● EXTRACT PROVIDED
I had a chance to look briefly at the Ruscico DVDs I ordered. In general, I am not disappointed with the quality of the discs, although the quality of the individual titles varies quite a bit.

The best looking one of the batch is definitely THE COMMISAR -- very sharp and clean image for a film of the late 60s. REPENTANCE and DESTINY OF A MAN come in second. DESTINY OF A MAN reminds of Chukrai's BALLAD OF A SOLDIER both in content of course, but also in the quality of the image.

RUSLAN AND LUDMILA and WAR AND PEACE both are fine, but somehow the image on these discs seem a little muted. If one is interested in the films, I see no reason not to go with these editions. If one is a die hard technical person, I can see how they may disappoint.

THE 41ST is an early 50s color film and looks it. Again, the film looked really exciting to me, but the colors of the DVD looked rather faded in places (again, this is based on just a brief random look at the disc).

MOSCOW DOES NOT BELIEVE IN TEARS I watched in its entirety, and the image on this disc is clean, while the colors again are subdued. However, the film can best be described as social-realist, and strong colors appear to have been avoided altogether in the making of the film. There is in my view no reason not to go with this edition, if one is interested and determined to watch this key film of the late Soviet period.

The film is in two parts, the first depicting the life of three young girls from the country, who have settled in Moscow at the end of the 50s to pursue education and marriage. The second part picks up twenty years later, and shows the mature life of the three women. It is not a film that is concerned with making big statements about the social and political state of the nation as such, rather it focuses on the commonplace events in the lives of its characters.

● Extracted data entries
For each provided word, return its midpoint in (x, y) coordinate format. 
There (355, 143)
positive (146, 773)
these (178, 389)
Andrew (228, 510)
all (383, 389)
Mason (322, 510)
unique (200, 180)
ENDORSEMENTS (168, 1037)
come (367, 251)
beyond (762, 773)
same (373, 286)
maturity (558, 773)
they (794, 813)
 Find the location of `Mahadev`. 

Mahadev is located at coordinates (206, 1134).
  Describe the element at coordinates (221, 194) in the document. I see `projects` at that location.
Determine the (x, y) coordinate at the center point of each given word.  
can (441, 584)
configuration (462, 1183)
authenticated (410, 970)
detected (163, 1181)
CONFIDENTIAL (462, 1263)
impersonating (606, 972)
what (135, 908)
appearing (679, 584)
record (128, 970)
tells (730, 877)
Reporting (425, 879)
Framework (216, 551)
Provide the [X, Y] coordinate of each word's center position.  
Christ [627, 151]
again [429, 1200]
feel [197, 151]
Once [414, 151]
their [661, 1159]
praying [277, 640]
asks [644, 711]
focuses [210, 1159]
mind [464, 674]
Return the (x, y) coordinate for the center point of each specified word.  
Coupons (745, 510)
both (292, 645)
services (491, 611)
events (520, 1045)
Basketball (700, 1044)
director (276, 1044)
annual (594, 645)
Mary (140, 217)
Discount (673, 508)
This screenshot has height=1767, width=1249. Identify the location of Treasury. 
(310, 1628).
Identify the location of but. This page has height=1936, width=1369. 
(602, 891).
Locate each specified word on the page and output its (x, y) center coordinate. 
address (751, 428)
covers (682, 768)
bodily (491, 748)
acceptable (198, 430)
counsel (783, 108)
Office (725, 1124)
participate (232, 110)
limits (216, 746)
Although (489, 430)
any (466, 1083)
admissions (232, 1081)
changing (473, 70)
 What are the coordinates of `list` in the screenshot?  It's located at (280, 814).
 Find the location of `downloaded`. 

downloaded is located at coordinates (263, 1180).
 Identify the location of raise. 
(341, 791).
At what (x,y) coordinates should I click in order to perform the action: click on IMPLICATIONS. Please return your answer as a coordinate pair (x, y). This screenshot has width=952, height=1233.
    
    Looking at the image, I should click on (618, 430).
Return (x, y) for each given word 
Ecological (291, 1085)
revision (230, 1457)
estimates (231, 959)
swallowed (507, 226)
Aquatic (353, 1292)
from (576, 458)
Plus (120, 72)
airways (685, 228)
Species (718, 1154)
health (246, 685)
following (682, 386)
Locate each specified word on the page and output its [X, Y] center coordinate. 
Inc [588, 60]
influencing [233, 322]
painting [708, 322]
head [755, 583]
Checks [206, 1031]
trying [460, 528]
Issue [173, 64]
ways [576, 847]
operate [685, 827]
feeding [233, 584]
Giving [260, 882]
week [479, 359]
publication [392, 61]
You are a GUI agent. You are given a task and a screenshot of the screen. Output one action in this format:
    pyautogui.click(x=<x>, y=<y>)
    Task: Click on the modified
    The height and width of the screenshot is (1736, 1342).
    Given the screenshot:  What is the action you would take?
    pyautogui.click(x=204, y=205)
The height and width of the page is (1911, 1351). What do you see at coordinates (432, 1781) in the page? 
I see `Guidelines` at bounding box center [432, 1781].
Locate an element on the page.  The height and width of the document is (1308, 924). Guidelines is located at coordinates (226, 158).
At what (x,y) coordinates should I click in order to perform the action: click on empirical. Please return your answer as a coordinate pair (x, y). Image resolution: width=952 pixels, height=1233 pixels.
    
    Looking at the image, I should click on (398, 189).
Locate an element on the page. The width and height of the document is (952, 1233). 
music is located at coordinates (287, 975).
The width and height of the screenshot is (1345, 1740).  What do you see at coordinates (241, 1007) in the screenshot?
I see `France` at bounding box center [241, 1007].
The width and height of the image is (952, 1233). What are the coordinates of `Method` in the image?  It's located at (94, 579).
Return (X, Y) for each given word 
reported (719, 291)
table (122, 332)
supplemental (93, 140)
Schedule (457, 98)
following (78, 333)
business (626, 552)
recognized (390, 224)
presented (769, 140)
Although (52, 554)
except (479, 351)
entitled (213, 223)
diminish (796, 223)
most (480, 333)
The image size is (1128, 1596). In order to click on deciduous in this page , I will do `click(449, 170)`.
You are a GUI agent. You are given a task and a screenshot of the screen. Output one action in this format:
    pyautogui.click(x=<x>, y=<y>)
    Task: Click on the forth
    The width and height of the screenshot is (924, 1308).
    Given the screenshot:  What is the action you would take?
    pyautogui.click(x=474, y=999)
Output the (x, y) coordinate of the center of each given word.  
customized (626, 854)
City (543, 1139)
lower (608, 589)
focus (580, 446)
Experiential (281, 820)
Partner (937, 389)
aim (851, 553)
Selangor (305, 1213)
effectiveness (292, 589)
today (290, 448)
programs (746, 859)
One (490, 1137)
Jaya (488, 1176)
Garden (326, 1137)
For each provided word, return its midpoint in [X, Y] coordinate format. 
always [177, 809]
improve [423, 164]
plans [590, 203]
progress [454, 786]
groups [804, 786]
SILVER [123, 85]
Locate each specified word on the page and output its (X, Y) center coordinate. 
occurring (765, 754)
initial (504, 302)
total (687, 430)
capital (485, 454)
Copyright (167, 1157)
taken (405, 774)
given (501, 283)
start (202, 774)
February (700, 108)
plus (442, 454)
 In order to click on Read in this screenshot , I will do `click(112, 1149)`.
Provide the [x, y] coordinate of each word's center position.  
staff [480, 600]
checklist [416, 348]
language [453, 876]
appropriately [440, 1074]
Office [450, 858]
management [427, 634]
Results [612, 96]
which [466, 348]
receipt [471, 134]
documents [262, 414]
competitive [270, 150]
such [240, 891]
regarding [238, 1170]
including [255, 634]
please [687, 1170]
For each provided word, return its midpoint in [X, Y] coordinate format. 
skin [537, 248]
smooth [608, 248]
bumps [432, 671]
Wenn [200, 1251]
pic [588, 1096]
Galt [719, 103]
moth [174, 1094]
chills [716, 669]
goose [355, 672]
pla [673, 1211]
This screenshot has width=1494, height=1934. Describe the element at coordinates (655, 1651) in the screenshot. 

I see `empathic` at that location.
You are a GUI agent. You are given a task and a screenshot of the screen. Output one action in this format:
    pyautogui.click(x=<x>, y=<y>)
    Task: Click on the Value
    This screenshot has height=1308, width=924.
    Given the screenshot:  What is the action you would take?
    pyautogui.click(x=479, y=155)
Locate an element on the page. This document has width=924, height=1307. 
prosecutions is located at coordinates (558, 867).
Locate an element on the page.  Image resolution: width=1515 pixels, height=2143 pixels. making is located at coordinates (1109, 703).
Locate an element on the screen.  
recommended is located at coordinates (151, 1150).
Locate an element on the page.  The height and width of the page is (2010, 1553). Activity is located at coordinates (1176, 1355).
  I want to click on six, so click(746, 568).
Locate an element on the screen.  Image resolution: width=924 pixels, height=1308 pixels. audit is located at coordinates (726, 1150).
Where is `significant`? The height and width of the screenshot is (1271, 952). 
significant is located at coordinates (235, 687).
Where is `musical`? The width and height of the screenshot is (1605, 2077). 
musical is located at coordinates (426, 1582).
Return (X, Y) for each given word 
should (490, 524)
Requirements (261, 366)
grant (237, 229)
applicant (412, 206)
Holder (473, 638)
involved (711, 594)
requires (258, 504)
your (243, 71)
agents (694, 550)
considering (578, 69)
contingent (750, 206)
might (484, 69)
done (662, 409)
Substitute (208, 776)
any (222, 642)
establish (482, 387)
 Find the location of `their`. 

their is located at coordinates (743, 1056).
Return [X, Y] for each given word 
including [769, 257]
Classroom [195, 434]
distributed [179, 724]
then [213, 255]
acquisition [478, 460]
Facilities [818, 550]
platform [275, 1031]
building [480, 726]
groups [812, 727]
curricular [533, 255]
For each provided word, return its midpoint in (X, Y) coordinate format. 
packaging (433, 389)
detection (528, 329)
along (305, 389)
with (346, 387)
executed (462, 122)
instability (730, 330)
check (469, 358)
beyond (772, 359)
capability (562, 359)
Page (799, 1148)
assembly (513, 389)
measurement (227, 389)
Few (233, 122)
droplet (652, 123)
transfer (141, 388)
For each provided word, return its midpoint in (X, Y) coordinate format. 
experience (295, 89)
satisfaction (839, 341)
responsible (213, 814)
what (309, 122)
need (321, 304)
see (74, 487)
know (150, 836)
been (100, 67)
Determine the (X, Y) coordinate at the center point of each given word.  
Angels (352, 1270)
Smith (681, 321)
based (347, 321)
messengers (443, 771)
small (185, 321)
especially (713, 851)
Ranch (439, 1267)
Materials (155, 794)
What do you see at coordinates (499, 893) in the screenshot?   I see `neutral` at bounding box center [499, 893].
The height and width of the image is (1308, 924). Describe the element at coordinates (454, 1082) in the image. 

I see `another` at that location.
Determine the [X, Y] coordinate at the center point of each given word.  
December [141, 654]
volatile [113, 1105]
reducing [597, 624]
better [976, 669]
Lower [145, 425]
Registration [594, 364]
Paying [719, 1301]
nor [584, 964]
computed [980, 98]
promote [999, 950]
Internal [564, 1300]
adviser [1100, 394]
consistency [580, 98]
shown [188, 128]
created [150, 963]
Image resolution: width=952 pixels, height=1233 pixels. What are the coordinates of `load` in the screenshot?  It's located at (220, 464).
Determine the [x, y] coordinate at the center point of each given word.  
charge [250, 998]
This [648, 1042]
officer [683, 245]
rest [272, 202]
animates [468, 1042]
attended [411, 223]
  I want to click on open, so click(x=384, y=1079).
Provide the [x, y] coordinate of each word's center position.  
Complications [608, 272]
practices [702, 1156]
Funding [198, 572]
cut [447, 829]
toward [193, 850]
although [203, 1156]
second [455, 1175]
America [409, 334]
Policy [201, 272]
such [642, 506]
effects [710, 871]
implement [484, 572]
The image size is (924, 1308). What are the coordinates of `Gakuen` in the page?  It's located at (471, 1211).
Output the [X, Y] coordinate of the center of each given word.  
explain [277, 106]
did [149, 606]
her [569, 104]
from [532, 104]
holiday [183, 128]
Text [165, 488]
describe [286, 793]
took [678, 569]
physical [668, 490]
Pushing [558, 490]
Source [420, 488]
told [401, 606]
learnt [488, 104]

● PROBLEMS TO WORK ON
1. Answer these questions from the DVD review:
(a) Which disc in the batch looks the best?
(b) Which film is described as an early 50s color film?
(c) How many years later does the second part of MOSCOW DOES NOT BELIEVE IN TEARS pick up?
2. Output the passage of the DVD review word for word, beginning at the words "RUSLAN AND LUDMILA" and stopping after "they may disappoint.".

● FULL SOLUTIONS
1.
(a) THE COMMISAR
(b) THE 41ST
(c) Twenty years

2.
RUSLAN AND LUDMILA and WAR AND PEACE both are fine, but somehow the image on these discs seem a little muted. If one is interested in the films, I see no reason not to go with these editions. If one is a die hard technical person, I can see how they may disappoint.